History, Today I Learned

From writing to printing

Picture of the Ellesmere Chaucer, a vellum manuscript written between 1400-1405, from the Huntington Library, LA.

Every time someone comes to you and says that New Technology X is evil and will bring the end of worlds, consider this:

The monk Johannes Trithemius, who lived around the late 1400s, wrote this in his essay In Praise of  Scribes:

Scriptures on parchment can persist a thousand years, but…the printed book is a thing of paper and in a short time will decay entirely; printed texts will be deficient in spelling and appearance. Posterity will judge the manuscript book superior to the printed book. Handwriting is a spiritual act, a form of religious devotion that putting blocks into a press will never be.

Martin Luther, the German theologian and reformer, said this about the fledgling printing industry:

The multitude of books is a great evil. There is no measure or limit to this form of writing.”

Ironically, this was the same printing industry that led to his work being disseminated beyond his wildest dreams.

Erasmus:

“In former times pupils at school had to take down so much long-hand that boys wrote rapidly but with difficulty, constantly on the lookout for symbols and abbreviations to save time…nowadays the art of printing has led to the situation that some scholars do not write down anything at all.”

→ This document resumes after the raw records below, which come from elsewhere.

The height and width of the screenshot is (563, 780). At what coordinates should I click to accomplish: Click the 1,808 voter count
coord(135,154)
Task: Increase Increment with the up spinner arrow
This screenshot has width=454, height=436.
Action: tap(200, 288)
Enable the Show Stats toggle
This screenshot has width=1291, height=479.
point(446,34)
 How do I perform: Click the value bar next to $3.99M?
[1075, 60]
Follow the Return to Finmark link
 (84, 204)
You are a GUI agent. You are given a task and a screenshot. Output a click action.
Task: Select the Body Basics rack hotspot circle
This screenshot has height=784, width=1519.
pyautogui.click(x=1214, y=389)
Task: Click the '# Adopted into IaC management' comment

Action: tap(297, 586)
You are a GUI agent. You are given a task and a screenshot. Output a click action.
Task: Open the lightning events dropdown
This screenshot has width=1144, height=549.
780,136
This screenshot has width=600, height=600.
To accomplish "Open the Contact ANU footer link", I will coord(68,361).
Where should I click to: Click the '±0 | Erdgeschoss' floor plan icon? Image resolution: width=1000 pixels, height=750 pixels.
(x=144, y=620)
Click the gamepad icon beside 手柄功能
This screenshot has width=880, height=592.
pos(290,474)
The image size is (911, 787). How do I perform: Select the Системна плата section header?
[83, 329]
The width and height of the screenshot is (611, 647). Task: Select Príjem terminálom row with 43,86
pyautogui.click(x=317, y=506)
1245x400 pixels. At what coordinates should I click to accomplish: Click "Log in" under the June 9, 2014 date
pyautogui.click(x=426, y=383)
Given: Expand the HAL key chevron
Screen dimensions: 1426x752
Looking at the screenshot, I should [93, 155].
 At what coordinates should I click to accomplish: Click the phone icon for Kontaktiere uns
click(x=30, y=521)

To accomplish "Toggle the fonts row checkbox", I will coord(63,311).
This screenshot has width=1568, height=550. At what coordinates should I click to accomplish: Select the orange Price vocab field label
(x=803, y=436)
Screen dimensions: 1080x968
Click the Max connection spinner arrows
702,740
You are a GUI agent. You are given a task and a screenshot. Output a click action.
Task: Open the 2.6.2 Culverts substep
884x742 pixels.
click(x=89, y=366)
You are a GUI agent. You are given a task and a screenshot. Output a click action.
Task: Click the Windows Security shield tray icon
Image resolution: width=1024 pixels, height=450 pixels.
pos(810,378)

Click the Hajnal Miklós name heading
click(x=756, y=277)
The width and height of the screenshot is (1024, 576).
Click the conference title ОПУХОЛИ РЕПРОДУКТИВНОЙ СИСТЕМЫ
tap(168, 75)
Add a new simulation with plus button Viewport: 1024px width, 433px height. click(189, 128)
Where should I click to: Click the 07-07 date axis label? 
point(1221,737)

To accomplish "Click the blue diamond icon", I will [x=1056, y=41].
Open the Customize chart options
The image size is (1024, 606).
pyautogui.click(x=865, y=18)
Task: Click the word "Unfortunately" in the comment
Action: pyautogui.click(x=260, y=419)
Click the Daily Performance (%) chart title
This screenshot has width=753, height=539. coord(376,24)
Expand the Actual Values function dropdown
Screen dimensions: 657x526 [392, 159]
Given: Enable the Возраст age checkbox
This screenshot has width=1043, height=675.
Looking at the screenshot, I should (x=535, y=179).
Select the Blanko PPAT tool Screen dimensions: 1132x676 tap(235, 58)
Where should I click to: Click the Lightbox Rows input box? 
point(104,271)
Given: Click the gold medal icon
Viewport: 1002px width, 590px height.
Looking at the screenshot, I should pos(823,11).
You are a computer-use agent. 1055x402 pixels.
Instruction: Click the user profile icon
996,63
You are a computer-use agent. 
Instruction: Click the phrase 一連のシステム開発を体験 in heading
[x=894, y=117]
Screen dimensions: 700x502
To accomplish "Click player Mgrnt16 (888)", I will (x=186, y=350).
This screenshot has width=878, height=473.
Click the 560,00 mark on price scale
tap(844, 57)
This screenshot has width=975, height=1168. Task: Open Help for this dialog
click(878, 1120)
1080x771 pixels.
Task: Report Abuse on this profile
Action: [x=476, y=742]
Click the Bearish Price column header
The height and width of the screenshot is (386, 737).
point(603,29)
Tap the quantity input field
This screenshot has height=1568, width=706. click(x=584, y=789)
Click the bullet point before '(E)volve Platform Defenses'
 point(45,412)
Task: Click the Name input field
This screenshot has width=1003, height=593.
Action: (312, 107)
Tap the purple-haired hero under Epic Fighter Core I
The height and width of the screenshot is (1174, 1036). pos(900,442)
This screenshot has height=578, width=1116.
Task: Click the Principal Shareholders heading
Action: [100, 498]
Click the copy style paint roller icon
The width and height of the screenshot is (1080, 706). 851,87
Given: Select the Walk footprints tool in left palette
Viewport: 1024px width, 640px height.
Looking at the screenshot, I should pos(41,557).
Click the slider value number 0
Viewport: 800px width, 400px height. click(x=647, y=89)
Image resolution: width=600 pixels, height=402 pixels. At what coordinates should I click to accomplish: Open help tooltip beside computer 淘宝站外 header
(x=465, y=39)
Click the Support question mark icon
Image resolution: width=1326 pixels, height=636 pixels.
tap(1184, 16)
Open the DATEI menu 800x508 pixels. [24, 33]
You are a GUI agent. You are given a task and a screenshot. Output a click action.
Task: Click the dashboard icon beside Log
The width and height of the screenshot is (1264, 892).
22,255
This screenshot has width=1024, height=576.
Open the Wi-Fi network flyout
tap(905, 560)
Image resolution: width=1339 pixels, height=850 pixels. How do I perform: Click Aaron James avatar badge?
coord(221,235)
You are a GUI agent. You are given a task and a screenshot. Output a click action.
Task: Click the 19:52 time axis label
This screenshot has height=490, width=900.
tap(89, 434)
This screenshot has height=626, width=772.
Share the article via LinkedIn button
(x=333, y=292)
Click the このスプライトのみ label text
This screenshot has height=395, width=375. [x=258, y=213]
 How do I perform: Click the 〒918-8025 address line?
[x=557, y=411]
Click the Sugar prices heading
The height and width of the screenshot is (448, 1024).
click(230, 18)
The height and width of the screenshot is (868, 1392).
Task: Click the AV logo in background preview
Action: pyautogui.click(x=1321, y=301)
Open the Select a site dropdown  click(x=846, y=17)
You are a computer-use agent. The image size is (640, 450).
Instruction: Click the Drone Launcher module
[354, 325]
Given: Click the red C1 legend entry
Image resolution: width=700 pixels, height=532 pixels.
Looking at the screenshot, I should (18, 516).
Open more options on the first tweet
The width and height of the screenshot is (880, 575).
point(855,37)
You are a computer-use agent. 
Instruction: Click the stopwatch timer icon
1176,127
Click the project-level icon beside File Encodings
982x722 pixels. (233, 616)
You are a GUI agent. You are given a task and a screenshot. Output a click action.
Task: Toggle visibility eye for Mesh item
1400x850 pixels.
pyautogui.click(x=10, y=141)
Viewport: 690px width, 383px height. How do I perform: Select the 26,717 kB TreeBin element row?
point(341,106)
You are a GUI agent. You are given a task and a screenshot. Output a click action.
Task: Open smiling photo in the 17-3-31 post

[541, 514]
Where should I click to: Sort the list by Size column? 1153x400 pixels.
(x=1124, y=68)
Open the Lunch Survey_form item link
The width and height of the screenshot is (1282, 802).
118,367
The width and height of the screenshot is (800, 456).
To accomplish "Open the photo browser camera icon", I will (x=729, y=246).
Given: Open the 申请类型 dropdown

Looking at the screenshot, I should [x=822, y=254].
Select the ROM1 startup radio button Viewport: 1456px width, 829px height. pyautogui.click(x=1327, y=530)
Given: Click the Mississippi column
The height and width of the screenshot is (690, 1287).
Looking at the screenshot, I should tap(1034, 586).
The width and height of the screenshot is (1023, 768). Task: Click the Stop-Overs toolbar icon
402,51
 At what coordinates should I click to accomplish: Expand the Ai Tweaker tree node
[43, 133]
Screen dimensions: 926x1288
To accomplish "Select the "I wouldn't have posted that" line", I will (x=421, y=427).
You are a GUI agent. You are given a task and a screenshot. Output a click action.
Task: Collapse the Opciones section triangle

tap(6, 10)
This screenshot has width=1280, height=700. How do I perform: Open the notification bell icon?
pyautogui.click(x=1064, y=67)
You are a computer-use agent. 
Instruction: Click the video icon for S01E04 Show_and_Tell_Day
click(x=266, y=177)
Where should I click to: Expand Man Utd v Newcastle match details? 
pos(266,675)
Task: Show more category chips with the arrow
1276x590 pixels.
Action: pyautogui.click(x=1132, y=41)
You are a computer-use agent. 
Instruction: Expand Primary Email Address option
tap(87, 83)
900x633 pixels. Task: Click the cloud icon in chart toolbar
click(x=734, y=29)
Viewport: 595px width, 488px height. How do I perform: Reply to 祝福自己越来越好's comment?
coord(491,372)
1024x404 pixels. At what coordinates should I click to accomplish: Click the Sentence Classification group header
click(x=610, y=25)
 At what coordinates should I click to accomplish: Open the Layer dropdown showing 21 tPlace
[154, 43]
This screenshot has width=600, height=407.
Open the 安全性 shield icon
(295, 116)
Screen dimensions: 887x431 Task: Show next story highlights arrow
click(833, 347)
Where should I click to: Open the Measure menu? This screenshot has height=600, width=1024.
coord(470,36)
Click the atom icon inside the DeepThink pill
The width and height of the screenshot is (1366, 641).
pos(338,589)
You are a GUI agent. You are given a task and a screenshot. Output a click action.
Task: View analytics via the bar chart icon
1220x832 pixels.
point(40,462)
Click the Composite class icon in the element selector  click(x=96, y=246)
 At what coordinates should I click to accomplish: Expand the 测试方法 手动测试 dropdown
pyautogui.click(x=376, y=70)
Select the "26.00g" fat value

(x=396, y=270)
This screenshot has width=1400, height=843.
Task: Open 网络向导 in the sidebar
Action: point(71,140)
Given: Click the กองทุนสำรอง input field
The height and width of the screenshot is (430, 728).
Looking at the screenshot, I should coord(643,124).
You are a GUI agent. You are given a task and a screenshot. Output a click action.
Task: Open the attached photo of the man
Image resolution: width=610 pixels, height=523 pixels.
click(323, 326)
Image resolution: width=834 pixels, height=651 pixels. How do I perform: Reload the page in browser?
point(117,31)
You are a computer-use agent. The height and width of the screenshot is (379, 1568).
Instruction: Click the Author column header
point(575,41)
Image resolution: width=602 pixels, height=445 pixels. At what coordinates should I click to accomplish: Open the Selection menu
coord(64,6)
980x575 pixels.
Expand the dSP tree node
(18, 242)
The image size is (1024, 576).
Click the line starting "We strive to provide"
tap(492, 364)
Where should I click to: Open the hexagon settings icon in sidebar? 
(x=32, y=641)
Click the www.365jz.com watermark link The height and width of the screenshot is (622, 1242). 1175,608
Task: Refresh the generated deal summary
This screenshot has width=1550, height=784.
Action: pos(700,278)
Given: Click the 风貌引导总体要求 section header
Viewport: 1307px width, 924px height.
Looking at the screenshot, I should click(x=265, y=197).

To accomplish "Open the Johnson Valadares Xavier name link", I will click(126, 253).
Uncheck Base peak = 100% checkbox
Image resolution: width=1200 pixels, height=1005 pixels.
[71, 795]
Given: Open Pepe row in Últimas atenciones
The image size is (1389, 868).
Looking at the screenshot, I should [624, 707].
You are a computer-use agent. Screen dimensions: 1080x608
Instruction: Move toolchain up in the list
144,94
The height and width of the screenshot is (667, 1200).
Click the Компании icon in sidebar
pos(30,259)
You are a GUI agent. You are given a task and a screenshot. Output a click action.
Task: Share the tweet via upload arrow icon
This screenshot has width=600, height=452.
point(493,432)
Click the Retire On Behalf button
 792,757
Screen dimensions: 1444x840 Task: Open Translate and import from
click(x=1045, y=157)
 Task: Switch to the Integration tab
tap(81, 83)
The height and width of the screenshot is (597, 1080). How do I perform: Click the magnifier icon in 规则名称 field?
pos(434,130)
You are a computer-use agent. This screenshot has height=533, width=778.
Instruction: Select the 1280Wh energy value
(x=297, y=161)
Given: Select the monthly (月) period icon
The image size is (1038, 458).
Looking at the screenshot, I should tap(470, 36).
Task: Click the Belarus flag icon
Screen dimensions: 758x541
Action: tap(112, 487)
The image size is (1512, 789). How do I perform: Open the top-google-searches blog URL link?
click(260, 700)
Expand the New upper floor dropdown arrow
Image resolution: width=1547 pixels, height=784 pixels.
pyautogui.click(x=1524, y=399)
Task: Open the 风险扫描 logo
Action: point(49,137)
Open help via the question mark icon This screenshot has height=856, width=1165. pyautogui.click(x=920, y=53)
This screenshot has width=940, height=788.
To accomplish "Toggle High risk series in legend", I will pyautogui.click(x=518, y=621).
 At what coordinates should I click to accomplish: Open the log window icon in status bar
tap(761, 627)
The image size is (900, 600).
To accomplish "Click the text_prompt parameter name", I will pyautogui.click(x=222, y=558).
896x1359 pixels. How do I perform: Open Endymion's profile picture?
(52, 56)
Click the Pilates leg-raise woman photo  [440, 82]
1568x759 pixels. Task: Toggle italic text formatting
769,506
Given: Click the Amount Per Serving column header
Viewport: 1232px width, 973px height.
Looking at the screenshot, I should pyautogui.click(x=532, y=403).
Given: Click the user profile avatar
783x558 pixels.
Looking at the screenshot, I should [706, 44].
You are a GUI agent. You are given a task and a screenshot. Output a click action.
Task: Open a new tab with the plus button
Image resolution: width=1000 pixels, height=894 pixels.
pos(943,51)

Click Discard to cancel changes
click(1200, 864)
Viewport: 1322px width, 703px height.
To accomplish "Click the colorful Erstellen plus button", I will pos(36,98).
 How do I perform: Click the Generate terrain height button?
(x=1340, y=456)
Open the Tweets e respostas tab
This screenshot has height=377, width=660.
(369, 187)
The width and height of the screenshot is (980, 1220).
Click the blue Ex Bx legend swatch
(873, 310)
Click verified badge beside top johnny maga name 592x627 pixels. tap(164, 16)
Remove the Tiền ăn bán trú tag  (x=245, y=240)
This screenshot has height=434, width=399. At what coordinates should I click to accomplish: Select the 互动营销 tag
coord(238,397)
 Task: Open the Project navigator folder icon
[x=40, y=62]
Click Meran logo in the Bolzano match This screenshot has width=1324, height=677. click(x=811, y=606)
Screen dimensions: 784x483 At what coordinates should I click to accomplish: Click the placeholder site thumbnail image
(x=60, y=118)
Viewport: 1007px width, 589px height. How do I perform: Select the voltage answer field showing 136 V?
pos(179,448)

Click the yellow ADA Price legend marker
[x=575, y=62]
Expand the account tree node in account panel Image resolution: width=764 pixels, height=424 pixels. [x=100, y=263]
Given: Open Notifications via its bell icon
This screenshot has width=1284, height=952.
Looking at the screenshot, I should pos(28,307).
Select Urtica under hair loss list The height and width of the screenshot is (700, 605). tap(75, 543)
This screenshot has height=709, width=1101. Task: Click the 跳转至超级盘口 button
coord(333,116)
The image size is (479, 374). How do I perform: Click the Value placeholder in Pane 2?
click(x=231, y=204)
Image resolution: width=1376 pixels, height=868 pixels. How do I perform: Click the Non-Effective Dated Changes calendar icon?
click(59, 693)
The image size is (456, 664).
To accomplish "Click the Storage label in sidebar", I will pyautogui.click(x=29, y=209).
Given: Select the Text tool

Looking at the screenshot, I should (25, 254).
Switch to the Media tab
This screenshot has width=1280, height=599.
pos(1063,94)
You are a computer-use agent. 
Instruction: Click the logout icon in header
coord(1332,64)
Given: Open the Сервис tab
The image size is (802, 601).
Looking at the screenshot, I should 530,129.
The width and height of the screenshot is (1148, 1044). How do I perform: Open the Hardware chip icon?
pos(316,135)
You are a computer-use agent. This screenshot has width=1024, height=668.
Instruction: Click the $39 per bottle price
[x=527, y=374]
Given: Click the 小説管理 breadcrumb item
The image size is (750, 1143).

Luther, Erasmus, and Trithemius, and Socrates, and countless pundits throughout the ages have focused on the same points: new technology disrespects tradition and generational history; those who disrespect tradition are coarser, have lesser levels of education and therefore, a decreased standard of existence.

Photograph: The Gutenberg Bible, taken at the Huntington Library, Los Angeles.

Manuscripts persisted after Gutenberg’s invention. People did not suddenly throw away pens and start pressing type against paper. The two technologies continued side by side for decades, and in fact, the first printed books used laborious, inefficient processes to mimic the look of familiar books. Illustrations were added by hand to a printed book, in different colors, as were rubrications, margins, and standard guidelines that were included in scribal manuscripts. The first print font was also an imitation of a manuscript, being developed by craftsmen hired by Gutenberg. Each of the upper and lowercase letters, symbols and punctuation marks – 290 in all – were painstakingly carved so that they would resemble the ink-drawn versions of the letters scribes were producing with pens.

The true effect of the printed book was felt in its economics. Slowly but relentlessly, the centuries-old profession of traditional bookmaking was rendered obsolete, with monks and guildsmen losing a centuries-long monopoly.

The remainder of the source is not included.